Sunday Morning Bonus Pulp: Fantastic Adventures, September 1952
That's a good cover by Walter Popp on this issue of FANTASTIC ADVENTURES. Popp also did some excellent paperback covers during the Fifties, most notably for Beacon Books. John Fletcher, the author of the lead novella in this issue, appears to have been a real person, not a Ziff-Davis house-name, although he wasn't prolific at all. Other authors with stories in this issue are Noel Loomis, Rog Phillips, Don Wilcox, and John Jakes (Mr. Kent Family Chronicles his own self, or as I call him, "the guy whose books taught me how to write historical sagas"). I've always found FANTASTIC ADVENTURES to be an inconsistent but usually entertaining pulp. This issue looks to be solidly in that tradition.
5 comments:
I don’t have this issue but will seek it out. I love Walter Popp’s art. Also a good set of authors. I have always been fond of Rog Phillips (Roger P. Graham I think was his given name). He was one of the first magazine writers I discovered reading the digest Fantastic issues in 1959. He was a poker playing pal of Anthony Boucher) who encouraged Rog to up. Several sharp stories in Alfred Hitchcock magazine ended up in anthologies including Boucher’s best of the year. Two of his SF/fantasy stories made it into Merrill’s best anthogies including “The Yellow Pill” perhaps his best stories.
I don't believe I've ever read anything by Rog Phillips, but I have some of his science fiction novels that were reprinted by Armchair Fiction. Might be time to dig out one of them!
Rog's best pulp novel in my aging memory was "So Shall You Reap!" (Amazing 1947), epic pulp. I remember it was also a favorite of my old friend Ted White, who was a Rog fan. I have that pulp. He did some original paperbacks for a Chicago Century Books World of If a 1951 Digest-size and Worlds Within (1950) and Time Trap 1951 all of which I have but have not read as they didn't grab me.
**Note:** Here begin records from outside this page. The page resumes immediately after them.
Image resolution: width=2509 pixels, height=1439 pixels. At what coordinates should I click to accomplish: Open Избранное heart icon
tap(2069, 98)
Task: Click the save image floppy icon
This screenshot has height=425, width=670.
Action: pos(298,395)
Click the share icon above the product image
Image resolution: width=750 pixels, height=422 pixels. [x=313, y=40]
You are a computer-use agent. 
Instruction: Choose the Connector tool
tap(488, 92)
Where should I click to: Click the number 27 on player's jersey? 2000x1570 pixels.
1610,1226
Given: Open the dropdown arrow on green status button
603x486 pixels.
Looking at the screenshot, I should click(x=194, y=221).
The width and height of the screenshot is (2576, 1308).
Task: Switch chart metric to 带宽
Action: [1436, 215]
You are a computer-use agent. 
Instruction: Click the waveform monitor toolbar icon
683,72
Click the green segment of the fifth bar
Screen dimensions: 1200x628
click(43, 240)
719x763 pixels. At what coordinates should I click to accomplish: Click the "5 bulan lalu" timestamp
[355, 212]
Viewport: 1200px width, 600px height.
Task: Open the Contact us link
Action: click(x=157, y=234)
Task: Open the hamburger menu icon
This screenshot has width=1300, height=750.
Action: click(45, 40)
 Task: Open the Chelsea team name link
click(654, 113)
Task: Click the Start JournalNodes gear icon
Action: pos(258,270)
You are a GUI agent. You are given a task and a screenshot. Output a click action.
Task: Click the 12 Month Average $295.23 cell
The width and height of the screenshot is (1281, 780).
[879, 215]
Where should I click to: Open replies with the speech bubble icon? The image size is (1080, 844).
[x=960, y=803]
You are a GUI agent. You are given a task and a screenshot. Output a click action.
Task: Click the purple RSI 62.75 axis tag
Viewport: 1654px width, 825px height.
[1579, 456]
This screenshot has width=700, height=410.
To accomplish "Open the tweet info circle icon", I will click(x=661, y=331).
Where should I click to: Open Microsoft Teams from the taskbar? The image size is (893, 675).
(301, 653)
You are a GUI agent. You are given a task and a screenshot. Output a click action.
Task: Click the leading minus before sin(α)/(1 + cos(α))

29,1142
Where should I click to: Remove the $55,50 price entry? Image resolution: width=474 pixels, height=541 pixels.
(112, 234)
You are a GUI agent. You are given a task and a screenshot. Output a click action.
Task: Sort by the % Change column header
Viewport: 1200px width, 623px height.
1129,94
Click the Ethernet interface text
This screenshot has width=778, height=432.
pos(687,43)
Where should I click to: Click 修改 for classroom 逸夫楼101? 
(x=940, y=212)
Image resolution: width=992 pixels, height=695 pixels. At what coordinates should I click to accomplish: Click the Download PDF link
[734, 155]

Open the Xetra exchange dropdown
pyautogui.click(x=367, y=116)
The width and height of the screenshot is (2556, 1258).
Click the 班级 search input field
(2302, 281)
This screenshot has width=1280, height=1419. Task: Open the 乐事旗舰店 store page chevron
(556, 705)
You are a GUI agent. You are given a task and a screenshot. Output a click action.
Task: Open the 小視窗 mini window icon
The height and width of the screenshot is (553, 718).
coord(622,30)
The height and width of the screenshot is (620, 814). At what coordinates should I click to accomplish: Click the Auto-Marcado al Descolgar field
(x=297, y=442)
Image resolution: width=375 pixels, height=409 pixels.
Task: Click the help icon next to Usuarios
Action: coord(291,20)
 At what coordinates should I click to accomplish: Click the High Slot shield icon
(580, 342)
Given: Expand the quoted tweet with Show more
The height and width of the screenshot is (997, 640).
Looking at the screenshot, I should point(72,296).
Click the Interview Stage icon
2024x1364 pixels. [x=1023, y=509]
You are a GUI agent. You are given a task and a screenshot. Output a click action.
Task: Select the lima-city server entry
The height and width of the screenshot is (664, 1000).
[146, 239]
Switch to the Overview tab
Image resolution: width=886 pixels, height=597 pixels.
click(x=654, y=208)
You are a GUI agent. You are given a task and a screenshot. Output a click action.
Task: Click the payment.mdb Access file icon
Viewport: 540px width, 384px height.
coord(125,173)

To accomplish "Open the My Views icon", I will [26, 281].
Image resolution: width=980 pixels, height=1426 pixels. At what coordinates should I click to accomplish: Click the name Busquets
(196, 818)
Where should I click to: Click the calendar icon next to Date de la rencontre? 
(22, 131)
He also had an Avalon HB The Involuntary Immortals (1949) reprinting a novel from a 1949 Fantastic Adventures which I read long ago as a teenager.
"So Shall Ye Reap!" is available as an e-book, and I just bought it. I may have a trade paperback reprint of it, too, but this way I don't have to go looking for it.
I have that ebook but haven't read it yet. I remember reading one or two his stories in Isaac Asimov Presents the Great SF Stories from DAW back when I was in high school and college.